Performance Characteristics:

  • Token validation (cache hit): ~100µs
  • Token validation (cache miss): ~5-10ms (database query)
  • Cache size: Configurable, default 1000 tokens
  • Eviction: O(log n) with min-heap
  • Distributed rate check: ~1-2ms (Redis)

3. Transparent Reverse Proxy

Implementation: internal/proxy/ (31 files - largest package!)

Actual Architecture:

  • Based on httputil.ReverseProxy with custom Director and ModifyResponse
  • Minimal transformation: Authorization header replacement ONLY
  • Streaming support: True pass-through with optional capture for caching
  • Allowlist-based: Endpoints and methods validated against YAML config

Critical Files:

  • proxy.go: Main proxy implementation
  • cache.go: HTTP response caching middleware
  • cache_redis.go: Redis backend for cache (with invalidation)
  • cache_purge_test.go: Cache purge functionality tests
  • stream_capture.go: Streaming response capture for caching
  • project_guard.go: Blocks requests for inactive projects (403)

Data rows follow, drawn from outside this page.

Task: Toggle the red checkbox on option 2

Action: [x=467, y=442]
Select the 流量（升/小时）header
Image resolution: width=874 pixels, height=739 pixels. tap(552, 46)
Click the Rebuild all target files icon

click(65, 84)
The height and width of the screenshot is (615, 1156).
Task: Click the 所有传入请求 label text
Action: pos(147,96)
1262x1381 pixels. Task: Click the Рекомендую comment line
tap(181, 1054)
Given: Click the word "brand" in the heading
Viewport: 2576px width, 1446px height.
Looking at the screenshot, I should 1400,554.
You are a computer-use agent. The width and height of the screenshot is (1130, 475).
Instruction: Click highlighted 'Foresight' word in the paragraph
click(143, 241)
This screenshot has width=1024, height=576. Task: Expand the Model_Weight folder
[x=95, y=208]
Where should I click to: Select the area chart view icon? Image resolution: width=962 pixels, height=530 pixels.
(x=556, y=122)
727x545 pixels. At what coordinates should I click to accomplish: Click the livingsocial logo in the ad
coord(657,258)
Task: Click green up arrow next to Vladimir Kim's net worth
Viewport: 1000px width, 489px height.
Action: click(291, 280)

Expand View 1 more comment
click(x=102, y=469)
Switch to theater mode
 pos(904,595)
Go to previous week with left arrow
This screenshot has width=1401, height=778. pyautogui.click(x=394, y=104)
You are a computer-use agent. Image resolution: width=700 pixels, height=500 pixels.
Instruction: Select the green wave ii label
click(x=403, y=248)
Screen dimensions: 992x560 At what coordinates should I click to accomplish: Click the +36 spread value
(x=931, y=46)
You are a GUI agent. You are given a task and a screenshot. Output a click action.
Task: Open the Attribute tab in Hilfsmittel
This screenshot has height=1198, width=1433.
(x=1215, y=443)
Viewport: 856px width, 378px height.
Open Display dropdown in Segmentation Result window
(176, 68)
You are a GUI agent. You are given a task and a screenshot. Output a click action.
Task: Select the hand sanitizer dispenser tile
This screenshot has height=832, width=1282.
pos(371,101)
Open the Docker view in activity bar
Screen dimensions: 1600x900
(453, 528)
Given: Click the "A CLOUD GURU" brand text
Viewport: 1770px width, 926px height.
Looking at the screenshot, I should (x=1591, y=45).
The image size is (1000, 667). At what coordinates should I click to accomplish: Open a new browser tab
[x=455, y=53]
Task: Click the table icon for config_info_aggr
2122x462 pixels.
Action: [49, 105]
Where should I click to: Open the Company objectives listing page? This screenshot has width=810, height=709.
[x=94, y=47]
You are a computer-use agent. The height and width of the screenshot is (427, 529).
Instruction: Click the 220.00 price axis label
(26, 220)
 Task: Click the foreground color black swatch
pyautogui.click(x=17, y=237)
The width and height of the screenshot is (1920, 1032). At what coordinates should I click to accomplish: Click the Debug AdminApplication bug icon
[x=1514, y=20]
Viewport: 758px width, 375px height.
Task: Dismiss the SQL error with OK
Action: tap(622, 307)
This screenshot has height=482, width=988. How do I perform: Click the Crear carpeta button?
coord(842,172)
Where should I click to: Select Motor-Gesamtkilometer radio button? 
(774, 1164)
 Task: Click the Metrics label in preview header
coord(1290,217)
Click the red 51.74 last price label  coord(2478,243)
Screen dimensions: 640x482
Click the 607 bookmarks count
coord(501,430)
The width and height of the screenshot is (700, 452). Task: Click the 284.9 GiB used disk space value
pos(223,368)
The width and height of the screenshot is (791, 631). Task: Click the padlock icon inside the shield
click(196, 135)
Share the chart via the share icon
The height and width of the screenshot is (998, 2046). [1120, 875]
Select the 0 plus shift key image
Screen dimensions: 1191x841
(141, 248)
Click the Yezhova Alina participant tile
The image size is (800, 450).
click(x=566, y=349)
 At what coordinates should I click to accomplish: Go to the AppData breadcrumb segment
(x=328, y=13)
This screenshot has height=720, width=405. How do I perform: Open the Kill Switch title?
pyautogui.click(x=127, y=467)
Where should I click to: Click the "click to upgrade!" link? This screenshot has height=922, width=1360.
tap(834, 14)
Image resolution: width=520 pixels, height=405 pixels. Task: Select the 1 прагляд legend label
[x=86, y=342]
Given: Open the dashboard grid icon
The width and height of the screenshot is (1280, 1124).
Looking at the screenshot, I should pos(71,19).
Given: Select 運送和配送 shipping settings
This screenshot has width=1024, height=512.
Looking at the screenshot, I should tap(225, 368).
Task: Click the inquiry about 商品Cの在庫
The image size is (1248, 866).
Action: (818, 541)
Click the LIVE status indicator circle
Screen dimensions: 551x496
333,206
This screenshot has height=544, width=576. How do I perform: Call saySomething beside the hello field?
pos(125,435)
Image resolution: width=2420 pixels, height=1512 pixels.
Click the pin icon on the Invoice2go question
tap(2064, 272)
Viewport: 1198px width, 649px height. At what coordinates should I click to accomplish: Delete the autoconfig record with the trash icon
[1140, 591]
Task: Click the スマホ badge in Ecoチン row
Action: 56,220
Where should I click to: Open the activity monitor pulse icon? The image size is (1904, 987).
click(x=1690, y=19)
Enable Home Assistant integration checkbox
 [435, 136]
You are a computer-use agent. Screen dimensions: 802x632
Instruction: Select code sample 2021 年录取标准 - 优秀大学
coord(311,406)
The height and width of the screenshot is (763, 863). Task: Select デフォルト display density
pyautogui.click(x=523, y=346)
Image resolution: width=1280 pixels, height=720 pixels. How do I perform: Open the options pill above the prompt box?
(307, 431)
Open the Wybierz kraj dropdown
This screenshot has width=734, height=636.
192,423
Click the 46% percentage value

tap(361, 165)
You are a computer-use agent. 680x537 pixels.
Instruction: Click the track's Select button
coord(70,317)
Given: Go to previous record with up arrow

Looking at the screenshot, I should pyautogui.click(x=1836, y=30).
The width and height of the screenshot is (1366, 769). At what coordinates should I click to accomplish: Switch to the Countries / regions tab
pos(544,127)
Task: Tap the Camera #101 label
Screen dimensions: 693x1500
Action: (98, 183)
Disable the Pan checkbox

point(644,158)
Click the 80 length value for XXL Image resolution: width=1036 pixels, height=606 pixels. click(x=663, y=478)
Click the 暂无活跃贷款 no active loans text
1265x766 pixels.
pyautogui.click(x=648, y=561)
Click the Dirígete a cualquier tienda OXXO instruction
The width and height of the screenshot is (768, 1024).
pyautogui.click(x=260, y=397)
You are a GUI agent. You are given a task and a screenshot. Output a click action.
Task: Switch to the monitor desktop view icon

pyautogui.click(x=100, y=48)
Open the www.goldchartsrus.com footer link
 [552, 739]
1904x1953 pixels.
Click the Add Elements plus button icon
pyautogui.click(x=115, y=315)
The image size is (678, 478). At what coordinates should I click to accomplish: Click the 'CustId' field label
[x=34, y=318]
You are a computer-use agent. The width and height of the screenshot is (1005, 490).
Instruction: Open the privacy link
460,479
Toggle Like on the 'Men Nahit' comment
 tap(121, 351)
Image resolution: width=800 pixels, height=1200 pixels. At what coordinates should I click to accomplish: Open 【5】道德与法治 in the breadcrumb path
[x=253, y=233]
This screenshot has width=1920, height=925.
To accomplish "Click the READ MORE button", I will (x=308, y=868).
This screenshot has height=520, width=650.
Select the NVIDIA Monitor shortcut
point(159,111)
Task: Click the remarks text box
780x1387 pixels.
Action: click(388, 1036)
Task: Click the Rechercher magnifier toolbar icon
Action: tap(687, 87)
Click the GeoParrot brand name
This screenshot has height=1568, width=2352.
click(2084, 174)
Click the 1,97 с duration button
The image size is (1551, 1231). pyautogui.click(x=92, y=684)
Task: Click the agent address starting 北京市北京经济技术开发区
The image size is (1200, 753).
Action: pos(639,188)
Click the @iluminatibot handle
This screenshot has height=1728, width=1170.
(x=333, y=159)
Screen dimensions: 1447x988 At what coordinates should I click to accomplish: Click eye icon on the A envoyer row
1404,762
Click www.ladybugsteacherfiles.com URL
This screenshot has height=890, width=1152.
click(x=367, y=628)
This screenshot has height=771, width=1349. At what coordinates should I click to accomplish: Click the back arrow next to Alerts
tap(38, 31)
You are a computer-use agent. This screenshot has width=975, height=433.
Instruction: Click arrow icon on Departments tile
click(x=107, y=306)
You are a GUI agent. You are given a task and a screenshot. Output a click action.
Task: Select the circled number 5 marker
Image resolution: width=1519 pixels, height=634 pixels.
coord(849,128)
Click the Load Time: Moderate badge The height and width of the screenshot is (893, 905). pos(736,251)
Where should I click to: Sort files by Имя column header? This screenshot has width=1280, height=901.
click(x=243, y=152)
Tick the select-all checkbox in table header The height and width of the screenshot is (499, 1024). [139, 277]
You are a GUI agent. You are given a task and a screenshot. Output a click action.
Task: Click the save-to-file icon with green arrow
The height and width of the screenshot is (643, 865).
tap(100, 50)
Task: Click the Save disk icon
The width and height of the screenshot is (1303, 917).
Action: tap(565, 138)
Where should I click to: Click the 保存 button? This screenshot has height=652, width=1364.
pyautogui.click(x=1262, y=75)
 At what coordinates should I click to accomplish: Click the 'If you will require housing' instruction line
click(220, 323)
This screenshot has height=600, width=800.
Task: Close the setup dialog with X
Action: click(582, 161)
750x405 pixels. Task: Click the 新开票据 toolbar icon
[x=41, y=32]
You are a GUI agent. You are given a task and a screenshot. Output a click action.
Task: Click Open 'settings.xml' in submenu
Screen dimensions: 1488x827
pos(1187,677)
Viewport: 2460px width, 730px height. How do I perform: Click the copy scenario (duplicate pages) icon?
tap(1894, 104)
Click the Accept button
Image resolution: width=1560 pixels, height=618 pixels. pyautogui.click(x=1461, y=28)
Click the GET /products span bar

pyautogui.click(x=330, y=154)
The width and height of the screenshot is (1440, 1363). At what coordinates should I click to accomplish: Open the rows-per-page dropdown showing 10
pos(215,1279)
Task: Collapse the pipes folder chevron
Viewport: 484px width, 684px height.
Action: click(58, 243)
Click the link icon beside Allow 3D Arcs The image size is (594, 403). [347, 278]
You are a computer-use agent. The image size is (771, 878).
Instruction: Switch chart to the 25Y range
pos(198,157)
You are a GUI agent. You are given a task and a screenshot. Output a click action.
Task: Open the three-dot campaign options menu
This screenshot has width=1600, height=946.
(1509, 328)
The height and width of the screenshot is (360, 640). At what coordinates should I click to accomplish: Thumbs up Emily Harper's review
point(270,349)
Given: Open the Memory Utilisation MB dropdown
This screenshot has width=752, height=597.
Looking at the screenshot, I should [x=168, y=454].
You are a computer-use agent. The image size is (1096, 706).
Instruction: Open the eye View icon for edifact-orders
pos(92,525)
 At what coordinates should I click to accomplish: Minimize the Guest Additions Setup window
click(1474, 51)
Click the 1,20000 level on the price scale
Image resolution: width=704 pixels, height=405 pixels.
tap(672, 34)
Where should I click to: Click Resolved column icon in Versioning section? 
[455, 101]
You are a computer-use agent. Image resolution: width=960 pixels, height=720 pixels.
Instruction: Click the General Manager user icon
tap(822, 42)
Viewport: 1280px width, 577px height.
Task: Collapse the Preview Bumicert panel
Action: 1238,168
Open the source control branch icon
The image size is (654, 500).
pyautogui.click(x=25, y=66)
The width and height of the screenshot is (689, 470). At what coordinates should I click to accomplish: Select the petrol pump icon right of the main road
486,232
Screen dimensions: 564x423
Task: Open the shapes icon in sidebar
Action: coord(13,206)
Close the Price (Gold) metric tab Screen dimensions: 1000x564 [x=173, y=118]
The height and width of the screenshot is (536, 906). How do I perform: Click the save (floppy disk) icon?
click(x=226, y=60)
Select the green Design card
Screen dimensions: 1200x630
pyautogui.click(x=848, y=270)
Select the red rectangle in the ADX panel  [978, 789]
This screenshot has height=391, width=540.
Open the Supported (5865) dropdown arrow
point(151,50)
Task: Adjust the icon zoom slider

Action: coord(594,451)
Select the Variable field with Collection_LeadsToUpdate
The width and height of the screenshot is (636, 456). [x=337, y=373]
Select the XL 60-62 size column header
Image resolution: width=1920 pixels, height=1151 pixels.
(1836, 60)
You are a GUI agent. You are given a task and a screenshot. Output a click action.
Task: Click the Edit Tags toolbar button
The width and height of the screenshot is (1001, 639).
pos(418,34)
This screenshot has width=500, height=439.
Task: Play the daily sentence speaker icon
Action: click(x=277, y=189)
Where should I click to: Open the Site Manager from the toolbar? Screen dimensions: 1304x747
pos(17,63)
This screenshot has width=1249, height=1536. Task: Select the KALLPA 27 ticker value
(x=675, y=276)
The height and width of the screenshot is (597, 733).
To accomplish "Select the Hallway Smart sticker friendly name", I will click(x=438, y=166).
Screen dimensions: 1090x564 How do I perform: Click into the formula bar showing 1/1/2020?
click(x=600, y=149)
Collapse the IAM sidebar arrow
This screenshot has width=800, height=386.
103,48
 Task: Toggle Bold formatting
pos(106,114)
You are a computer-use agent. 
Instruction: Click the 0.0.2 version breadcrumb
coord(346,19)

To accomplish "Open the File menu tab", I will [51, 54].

Cache Invalidation (✅ NEW):

  • Manual cache purge via API endpoint
  • Support for purge by key, prefix, or all entries
  • Audit logging for purge operations

Performance Characteristics:

  • Proxy overhead (no cache): ~2-5ms
  • Proxy overhead (cache hit): <1ms
  • Streaming latency: ~0ms (true pass-through)
  • Connection pool: 100 max idle, 20 per host

Caching Behavior (IMPORTANT):

  • GET/HEAD: Cached by default when upstream permits
  • POST: Only cached when client sends Cache-Control: public (opt-in)
  • Streaming: Captured during stream, cached after completion
  • TTL: s-maxage > max-age > default (300s)
  • Size limit: 1MB default (configurable)

4. Database Layer

Implementation: internal/database/ (39 files)

Actual State:

  • SQLite is the default for development
  • PostgreSQL is fully supported for production
  • Goose migration system implemented
  • Configuration via DB_DRIVER=sqlite|postgres and DATABASE_URL

Critical Tables:

  • projects: id (UUID), name, openai_api_key, is_active, created_at, updated_at, deactivated_at
  • tokens: token (UUID), project_id, expires_at, is_active, request_count, created_at, deactivated_at, cache_hit_count
  • audit_events: id, timestamp, action, actor, project_id, token_id, request_id, client_ip, result, details (JSON)

Migration Files:

internal/database/migrations/sql/
├── 00001_initial_schema.sql
├── 00002_add_deactivation_columns.sql
├── 00003_add_cache_hit_count.sql
└── postgres/
    ├── 00001_initial_schema.sql
    ├── 00002_add_deactivation_columns.sql
    └── 00003_add_cache_hit_count.sql

PostgreSQL Configuration:

DB_DRIVER=postgres
DATABASE_URL=postgres://user:pass@host:5432/llm_proxy?sslmode=require

Performance Characteristics:

  • Token lookup: ~1-5ms (indexed on token column)
  • Project lookup: ~1-5ms (indexed on id column)
  • Audit log write: ~2-10ms (async, non-blocking)
  • PostgreSQL: Full connection pooling support

5. Async Event System

Implementation: internal/eventbus/ (4 files) + internal/dispatcher/ (17 files)

Actual Architecture:

  • Event bus: In-memory (default) or Redis (recommended for production)
  • Dispatcher: Standalone service or embedded
  • Backends: File (JSONL), Lunary, Helicone

Critical Implementation Details:

  • In-Memory Bus: Buffered channel, fan-out to multiple subscribers
    • Limitation: Single-process only, events lost on restart
    • Use Case: Development, single-instance deployments
  • Redis Bus: Redis list with TTL and max-length
    • Limitation: Events can be lost if dispatcher lags significantly
    • Use Case: Multi-process, distributed deployments

Known Issues & Workarounds:

  • Event Loss on Redis: If dispatcher is down and Redis list expires, events are lost
    • Workaround: Increase Redis TTL and max-length, monitor dispatcher lag
    • Future: Redis Streams with consumer groups (Issue #112)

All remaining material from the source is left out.